Question

In Exercises $$1-10,$$ solve the differential equation.$$\left(1+x^{2}\right) y^{\prime}-2 x y=0$$

Answer

**step1 Rearrange the Differential Equation**

The first step is to rearrange the given differential equation to prepare it for separation of variables. Move the term containing y to the right side of the equation.

$$(1+x^2) y' - 2xy = 0$$

Add $$2xy$$ to both sides:

$$(1+x^2) y' = 2xy$$

**step2 Separate the Variables**

Next, replace $$y'$$ with $$\frac{dy}{dx}$$ and then separate the variables so that all terms involving $$y$$ are on one side with $$dy$$, and all terms involving $$x$$ are on the other side with $$dx$$.

$$(1+x^2) \frac{dy}{dx} = 2xy$$

Divide both sides by $$y$$ and by $$(1+x^2)$$. This isolates $$dy$$ with $$y$$ and $$dx$$ with $$x$$.

$$\frac{1}{y} dy = \frac{2x}{1+x^2} dx$$

**step3 Integrate Both Sides of the Equation**

Now, integrate both sides of the separated equation.

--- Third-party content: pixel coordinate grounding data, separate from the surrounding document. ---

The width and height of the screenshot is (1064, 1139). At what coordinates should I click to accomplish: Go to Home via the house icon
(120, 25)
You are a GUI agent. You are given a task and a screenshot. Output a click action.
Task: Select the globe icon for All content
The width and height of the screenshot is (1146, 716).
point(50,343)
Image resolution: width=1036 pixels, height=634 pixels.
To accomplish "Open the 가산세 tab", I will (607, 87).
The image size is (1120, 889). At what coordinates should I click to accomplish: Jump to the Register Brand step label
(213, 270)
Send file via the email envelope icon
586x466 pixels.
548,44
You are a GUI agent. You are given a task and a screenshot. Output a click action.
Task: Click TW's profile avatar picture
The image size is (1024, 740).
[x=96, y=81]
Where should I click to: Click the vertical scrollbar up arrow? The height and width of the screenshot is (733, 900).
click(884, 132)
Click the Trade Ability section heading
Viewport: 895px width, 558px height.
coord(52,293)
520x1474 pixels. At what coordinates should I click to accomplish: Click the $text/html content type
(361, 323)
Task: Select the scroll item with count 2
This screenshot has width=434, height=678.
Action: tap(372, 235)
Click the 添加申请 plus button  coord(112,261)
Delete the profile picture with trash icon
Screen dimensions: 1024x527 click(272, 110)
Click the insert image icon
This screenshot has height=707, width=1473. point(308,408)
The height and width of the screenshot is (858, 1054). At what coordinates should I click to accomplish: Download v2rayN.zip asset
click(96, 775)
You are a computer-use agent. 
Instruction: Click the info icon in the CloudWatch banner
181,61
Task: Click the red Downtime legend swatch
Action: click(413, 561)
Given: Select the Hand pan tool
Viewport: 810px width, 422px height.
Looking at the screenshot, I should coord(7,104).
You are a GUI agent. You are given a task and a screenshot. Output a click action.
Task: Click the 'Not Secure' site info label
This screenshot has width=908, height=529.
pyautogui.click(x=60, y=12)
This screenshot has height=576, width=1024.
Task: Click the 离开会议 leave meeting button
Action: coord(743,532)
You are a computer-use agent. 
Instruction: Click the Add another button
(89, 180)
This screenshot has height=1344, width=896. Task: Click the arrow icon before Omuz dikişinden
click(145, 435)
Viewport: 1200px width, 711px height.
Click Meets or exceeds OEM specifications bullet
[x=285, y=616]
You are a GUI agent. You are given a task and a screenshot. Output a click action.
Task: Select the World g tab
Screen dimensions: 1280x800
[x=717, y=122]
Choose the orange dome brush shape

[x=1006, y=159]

Remember to add a constant of integration to one side after integrating.

$$\int \frac{1}{y} dy = \int \frac{2x}{1+x^2} dx$$

The integral of $$\frac{1}{y}$$ with respect to $$y$$ is $$\ln|y|$$. For the right side, notice that the numerator $$2x$$ is the derivative of the denominator $$1+x^2$$. Therefore, the integral is $$\ln|1+x^2|$$. Since $$1+x^2$$ is always positive for real values of $$x$$, we can write $$\ln(1+x^2)$$.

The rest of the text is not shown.